— START INFORMATION PROVIDED —

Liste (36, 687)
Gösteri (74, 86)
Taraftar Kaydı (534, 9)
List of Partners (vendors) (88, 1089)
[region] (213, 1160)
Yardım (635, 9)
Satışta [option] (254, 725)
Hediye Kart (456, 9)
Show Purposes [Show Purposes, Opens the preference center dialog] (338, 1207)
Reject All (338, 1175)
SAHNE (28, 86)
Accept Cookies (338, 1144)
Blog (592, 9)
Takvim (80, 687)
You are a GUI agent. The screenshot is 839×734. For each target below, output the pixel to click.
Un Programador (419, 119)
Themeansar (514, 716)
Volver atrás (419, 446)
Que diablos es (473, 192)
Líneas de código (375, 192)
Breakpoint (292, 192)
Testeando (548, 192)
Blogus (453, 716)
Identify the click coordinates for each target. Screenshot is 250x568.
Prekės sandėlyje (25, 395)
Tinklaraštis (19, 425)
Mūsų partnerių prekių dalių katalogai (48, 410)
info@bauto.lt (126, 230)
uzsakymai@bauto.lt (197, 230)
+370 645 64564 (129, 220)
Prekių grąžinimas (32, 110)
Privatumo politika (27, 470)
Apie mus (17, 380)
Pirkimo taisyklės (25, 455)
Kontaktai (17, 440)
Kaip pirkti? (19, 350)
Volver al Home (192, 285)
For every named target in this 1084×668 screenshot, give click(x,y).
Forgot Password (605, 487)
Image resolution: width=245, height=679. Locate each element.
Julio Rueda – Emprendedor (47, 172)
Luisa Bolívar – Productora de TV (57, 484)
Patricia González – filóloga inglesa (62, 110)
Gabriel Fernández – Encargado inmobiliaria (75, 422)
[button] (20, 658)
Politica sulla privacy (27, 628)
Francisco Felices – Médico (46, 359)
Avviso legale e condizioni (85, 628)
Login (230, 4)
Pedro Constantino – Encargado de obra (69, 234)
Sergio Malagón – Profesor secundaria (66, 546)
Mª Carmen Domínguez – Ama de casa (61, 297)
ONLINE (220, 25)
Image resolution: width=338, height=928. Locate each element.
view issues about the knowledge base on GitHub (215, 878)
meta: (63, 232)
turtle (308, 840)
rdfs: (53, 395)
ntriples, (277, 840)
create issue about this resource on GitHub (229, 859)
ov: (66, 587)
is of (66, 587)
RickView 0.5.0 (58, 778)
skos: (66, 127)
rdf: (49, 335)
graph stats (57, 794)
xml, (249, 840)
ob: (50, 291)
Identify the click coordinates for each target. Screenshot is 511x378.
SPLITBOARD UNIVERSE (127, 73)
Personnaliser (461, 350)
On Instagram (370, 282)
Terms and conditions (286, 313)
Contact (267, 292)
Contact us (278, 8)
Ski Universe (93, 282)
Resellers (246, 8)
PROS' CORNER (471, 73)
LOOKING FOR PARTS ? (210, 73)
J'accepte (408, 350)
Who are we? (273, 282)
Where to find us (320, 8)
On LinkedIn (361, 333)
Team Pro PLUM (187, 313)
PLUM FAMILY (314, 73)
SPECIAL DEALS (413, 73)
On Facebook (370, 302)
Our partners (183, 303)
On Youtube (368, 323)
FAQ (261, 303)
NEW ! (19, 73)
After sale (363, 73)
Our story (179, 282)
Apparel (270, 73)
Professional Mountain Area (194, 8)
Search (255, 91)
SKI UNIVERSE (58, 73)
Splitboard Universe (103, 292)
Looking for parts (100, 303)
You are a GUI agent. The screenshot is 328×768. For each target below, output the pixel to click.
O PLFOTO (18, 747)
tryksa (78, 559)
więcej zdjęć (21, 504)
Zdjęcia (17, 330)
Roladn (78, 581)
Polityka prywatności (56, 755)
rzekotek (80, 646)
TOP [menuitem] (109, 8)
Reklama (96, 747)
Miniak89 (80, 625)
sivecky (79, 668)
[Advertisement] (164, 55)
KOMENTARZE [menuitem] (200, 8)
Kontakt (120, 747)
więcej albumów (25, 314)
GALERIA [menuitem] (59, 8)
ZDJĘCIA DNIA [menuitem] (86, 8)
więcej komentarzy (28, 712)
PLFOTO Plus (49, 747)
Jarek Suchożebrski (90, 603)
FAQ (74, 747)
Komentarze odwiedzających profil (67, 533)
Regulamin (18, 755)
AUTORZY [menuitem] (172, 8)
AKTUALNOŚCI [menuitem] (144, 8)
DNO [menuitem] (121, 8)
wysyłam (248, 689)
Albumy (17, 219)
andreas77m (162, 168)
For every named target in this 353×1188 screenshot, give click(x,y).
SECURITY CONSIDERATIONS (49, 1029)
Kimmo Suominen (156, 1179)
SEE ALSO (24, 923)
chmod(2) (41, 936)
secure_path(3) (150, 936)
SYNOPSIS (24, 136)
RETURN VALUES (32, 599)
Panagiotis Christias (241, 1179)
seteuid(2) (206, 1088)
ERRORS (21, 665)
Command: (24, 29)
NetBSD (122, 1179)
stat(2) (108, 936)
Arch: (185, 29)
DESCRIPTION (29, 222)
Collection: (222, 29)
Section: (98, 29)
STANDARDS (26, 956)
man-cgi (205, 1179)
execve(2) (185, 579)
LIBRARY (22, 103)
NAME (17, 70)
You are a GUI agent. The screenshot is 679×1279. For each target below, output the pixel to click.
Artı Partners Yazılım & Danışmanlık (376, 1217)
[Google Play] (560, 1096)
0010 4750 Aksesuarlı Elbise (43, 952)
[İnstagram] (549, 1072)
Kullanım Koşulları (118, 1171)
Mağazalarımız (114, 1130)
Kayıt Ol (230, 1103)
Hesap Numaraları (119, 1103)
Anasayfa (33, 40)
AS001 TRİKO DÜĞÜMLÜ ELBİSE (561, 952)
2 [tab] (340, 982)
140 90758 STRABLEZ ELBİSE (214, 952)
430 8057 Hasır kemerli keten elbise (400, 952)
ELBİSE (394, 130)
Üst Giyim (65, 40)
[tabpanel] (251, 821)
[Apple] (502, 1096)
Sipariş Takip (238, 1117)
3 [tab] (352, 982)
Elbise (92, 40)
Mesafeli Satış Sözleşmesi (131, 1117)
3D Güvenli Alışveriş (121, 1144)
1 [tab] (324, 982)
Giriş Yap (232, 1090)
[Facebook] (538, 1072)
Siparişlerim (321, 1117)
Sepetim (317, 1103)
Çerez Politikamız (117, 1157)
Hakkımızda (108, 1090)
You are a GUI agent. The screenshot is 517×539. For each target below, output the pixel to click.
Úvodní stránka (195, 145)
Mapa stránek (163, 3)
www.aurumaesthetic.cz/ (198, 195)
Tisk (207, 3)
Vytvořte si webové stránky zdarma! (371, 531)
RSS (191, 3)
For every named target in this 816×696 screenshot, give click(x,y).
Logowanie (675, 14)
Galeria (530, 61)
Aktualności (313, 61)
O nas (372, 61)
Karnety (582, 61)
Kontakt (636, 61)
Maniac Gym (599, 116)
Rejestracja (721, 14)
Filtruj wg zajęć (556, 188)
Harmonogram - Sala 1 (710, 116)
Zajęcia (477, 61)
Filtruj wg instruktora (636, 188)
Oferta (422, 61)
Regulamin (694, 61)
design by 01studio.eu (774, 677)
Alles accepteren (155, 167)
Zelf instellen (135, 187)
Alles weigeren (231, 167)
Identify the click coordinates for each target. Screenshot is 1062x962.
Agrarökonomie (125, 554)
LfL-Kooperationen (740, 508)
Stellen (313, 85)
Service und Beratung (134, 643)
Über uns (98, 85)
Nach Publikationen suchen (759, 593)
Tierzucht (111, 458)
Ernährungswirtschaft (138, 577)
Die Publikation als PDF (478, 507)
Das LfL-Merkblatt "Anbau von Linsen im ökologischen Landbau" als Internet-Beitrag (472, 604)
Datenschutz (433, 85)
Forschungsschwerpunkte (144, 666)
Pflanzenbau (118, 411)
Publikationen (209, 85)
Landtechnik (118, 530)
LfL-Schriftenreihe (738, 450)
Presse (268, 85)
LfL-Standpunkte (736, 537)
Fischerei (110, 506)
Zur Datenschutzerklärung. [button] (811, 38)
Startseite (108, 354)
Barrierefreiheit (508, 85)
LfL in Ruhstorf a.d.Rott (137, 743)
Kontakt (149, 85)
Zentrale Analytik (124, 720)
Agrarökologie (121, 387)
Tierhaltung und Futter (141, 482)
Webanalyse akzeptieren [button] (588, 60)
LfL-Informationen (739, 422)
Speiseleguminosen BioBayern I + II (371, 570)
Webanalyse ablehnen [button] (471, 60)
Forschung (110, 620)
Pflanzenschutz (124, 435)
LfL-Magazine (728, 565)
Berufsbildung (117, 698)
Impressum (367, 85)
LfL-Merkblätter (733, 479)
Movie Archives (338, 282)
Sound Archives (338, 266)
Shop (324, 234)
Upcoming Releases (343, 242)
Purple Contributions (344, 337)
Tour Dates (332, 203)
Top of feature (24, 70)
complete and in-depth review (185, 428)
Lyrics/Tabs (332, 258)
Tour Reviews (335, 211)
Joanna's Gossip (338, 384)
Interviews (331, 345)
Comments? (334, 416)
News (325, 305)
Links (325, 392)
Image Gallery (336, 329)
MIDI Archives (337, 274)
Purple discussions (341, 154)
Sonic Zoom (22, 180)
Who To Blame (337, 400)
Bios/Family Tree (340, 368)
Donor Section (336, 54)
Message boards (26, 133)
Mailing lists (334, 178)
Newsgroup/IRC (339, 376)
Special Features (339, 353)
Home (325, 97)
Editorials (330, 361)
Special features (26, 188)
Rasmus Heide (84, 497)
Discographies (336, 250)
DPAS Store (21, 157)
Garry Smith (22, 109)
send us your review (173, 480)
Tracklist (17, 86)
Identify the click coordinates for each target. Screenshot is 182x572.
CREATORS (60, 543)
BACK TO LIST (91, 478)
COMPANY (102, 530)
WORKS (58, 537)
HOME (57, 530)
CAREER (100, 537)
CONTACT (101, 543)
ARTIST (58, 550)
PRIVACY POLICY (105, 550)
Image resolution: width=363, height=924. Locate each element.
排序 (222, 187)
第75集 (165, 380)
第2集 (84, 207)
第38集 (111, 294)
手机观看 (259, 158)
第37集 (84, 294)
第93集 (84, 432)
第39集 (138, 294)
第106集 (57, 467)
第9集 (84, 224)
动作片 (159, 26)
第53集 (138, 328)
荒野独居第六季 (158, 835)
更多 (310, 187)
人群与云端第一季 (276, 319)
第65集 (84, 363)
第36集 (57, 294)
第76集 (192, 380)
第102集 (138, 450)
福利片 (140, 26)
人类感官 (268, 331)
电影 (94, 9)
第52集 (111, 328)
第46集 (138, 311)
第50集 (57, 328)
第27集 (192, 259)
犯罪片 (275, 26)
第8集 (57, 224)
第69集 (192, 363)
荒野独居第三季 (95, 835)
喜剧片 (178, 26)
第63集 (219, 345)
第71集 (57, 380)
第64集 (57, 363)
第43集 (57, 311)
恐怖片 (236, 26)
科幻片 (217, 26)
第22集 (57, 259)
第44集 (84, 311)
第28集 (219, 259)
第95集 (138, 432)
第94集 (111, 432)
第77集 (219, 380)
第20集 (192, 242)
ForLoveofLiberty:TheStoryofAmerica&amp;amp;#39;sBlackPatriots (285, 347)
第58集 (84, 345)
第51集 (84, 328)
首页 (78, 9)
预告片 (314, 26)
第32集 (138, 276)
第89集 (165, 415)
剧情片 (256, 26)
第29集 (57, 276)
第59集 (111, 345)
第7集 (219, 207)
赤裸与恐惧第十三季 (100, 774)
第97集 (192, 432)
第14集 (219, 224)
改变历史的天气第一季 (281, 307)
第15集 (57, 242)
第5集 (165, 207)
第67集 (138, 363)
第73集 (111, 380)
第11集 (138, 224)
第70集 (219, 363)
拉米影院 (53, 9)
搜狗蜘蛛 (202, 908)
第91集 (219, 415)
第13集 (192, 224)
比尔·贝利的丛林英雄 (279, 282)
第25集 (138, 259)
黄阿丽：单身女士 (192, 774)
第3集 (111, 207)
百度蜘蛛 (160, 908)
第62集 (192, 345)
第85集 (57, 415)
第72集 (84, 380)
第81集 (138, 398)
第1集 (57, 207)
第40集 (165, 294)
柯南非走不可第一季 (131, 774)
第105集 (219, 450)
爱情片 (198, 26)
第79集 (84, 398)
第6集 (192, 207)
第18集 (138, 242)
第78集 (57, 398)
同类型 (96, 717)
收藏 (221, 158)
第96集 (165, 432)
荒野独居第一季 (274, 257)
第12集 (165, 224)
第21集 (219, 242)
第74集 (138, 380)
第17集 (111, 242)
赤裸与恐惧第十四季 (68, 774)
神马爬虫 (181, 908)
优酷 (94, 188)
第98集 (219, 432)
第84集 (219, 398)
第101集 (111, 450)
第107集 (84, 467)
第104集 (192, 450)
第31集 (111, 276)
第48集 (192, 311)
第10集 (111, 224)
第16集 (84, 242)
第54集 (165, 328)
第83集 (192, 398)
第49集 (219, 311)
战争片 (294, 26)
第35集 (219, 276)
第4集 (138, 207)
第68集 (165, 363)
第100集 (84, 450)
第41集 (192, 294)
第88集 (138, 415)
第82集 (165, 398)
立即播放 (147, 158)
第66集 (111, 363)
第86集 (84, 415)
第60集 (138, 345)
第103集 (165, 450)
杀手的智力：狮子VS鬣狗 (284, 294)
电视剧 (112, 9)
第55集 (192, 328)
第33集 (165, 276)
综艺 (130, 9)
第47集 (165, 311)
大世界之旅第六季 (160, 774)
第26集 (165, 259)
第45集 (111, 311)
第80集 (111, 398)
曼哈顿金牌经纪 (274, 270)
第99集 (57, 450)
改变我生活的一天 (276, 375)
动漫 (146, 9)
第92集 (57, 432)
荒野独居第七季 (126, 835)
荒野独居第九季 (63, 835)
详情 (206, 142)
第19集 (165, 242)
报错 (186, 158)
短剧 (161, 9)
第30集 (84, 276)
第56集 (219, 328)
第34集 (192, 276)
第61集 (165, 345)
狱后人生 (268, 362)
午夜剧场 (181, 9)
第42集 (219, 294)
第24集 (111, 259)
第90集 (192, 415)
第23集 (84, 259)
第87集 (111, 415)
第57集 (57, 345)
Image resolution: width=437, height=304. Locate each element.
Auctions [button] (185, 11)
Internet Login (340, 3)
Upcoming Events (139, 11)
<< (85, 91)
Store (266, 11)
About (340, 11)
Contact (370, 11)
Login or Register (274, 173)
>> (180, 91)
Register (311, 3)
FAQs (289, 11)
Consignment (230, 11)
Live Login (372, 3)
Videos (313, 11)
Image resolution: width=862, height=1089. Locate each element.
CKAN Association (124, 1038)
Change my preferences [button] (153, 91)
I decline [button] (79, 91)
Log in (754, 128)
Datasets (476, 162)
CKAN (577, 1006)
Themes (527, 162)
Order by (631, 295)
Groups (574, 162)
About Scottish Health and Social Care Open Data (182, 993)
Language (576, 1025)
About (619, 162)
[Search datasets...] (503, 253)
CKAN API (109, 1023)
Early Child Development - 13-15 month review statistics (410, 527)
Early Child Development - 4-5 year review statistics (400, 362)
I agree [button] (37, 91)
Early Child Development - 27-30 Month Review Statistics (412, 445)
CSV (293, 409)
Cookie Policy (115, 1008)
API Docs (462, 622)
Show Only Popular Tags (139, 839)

— END INFORMATION PROVIDED —

#### EXERCISE REQUIREMENTS
Rewrite the stretch of items from the beginning through the one containing "Takvim (80, 687)", changing "Reject All" to "Decline All" and keeping everything else the same.

#### OUTPUT BELOW
Liste (36, 687)
Gösteri (74, 86)
Taraftar Kaydı (534, 9)
List of Partners (vendors) (88, 1089)
[region] (213, 1160)
Yardım (635, 9)
Satışta [option] (254, 725)
Hediye Kart (456, 9)
Show Purposes [Show Purposes, Opens the preference center dialog] (338, 1207)
Decline All (338, 1175)
SAHNE (28, 86)
Accept Cookies (338, 1144)
Blog (592, 9)
Takvim (80, 687)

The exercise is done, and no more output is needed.